# [Auszug]
Hirtenbrief 2025: Auf dem Weg der Hoffnung

Hirtenwort zum Fest der Darstellung des Herrn 2. Februar 2025.

 

Liebe Geschwister in Christus 

Das Jahr 2025 ist etwas Besonderes: Es ist ein Heiliges Jahr, ein Aufruf, aufzubrechen und zu pilgern. Das hört sich interessant an, doch es ist wenig konkret. Wohin sollen wir aufbrechen? Wozu und mit wem? 

Um es vorweg zu nehmen: Viele Ziele sind möglich, denn eine Pilgerreise ist nicht allein eine physische Bewegung von einem Ort zum anderen, sondern vor allem eine tiefe geistliche Erfahrung, die uns Gottes Gegenwart bewusster macht und uns näher zueinander bringt. Durch diese Erfahrung werden wir zu aktiven Pilgerinnen und Pilgern der Hoffnung für diese Welt.
 


Im heutigen Evangelium zum Fest Darstellung des Herrn ist passend dazu von einer Reise zu lesen. Der Bund, der Gott mit seinem Volk eingegangen ist, erfüllt sich, als der kleine Jesus von seinen Eltern in den Tempel, das Haus Gottes, gebracht wird. Dort begegnet die junge Familie dem Propheten Simeon und der Prophetin Hannah. 

Die beiden freuen sich riesig über das kleine Kind. Für Simeon erfüllt sich sein innigster Wunsch. Seine Hoffnung trog nicht: Der Messias wurde geboren und Simeon durfte ihn mit eigenen Augen sehen! 

Simeon und Hannah segnen die Eltern und das Kind und Hannah verkündet der ganzen Welt die Frohe Botschaft. Mit diesem Segen kehrt die junge Familie nach Hause zurück. Die kleine Pilgerreise zum Tempel nach Jerusalem schenkt ihnen die feste Gewissheit, dass sie nicht alleine unterwegs sind, sondern dass Gott mit ihnen ist und ihr Leben segnet. 

An dieser Gewissheit – ihrer Hoffnung – lassen sie auch andere teilhaben. Dadurch schaffen sie ein Stück heile und friedliche Welt – egal, wo sie gerade sind und wie turbulent es um sie herum gerade ist.

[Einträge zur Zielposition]
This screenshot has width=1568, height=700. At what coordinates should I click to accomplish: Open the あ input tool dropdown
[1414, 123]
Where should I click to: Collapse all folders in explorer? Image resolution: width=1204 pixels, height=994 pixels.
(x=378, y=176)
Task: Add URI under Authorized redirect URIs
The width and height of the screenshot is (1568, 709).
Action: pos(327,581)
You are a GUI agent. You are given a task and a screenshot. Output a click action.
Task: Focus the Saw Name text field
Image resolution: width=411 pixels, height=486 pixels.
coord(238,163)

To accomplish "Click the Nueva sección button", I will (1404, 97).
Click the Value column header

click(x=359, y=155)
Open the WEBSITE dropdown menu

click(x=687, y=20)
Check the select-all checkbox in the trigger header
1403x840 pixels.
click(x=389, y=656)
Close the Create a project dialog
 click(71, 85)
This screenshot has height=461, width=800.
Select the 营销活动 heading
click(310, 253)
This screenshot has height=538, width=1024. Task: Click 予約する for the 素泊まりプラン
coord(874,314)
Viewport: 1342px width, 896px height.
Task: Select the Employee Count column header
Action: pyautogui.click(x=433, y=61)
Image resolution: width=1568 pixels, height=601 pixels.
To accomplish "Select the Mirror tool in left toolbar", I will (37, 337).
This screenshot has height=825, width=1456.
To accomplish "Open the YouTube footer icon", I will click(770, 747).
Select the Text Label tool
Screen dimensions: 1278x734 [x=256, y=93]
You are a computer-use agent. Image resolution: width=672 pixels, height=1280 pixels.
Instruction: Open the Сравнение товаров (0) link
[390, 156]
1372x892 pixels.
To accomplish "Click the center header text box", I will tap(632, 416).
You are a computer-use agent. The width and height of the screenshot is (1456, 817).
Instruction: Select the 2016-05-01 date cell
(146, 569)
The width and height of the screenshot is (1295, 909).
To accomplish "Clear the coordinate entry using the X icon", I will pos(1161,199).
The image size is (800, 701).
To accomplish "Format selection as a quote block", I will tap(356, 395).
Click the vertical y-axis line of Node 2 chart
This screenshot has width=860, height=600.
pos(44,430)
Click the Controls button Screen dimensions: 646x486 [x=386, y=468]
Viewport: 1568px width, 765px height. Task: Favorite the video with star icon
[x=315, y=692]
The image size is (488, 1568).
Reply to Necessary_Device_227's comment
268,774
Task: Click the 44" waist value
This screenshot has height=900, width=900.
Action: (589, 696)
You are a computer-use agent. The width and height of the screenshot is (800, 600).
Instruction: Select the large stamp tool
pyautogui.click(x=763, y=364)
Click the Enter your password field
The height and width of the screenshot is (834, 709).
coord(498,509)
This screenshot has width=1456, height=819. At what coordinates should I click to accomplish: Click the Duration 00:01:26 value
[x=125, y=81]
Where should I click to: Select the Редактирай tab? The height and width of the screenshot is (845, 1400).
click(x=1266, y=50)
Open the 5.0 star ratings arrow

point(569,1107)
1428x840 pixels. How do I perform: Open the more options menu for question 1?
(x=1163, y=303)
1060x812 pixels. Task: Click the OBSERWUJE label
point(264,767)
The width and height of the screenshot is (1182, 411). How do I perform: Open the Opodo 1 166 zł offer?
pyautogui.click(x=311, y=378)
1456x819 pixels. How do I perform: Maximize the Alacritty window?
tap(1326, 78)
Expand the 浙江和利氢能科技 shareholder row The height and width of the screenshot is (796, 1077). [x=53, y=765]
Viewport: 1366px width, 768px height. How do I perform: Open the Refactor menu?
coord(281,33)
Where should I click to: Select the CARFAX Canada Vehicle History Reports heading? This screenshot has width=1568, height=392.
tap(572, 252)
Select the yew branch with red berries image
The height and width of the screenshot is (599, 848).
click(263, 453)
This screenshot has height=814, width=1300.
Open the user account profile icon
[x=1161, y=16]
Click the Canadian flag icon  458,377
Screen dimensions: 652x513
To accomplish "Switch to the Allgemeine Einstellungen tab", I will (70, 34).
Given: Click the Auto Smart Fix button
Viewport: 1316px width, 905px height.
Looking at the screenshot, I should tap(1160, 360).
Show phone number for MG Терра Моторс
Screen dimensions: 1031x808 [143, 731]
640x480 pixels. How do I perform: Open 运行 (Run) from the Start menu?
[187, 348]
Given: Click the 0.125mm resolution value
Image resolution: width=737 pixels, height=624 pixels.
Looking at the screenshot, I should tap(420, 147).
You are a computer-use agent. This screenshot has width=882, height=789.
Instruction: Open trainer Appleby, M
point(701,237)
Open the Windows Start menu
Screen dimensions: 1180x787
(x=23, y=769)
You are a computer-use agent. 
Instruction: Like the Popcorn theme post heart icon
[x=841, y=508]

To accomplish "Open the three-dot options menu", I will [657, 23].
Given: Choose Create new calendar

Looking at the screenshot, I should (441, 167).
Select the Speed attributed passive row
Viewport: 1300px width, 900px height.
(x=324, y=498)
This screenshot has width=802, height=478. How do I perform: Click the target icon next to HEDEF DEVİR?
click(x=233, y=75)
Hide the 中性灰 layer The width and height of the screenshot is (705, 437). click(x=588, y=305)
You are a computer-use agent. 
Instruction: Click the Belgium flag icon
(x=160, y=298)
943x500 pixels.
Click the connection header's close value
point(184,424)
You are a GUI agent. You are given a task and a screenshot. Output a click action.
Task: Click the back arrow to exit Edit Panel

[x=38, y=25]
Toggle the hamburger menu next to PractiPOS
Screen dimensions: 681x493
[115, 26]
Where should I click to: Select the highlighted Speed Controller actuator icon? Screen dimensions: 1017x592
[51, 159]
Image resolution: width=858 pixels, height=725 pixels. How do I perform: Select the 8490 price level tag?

# [Ziel 1]
Stimmen diese Aussagen mit dem Hirtenbrief überein? Beantworte jede mit Ja oder Nein und zitiere die entscheidenden Worte wörtlich. (a) Eine Pilgerreise ist allein eine physische Bewegung von einem Ort zum anderen. (b) Im Tempel begegnet die junge Familie dem Propheten Simeon und der Prophetin Hannah. (c) Simeon verkündet der ganzen Welt die Frohe Botschaft.
# [Ziel 2]
Welche Personen treffen laut dem Hirtenbrief im Tempel zusammen? Zähle alle auf.
# [Ziel 3]
Übersetze bitte den Satz „Die beiden freuen sich riesig über das kleine Kind.“ aus dem Hirtenbrief ins Englische.

# [Lösung 1]
(a) Nein: „eine Pilgerreise ist nicht allein eine physische Bewegung von einem Ort zum anderen, sondern vor allem eine tiefe geistliche Erfahrung“
(b) Ja: „Dort begegnet die junge Familie dem Propheten Simeon und der Prophetin Hannah.“
(c) Nein: „Hannah verkündet der ganzen Welt die Frohe Botschaft.“

# [Lösung 2]
- der kleine Jesus
- seine Eltern
- der Prophet Simeon
- die Prophetin Hannah

# [Lösung 3]
The two of them are overjoyed at the little child.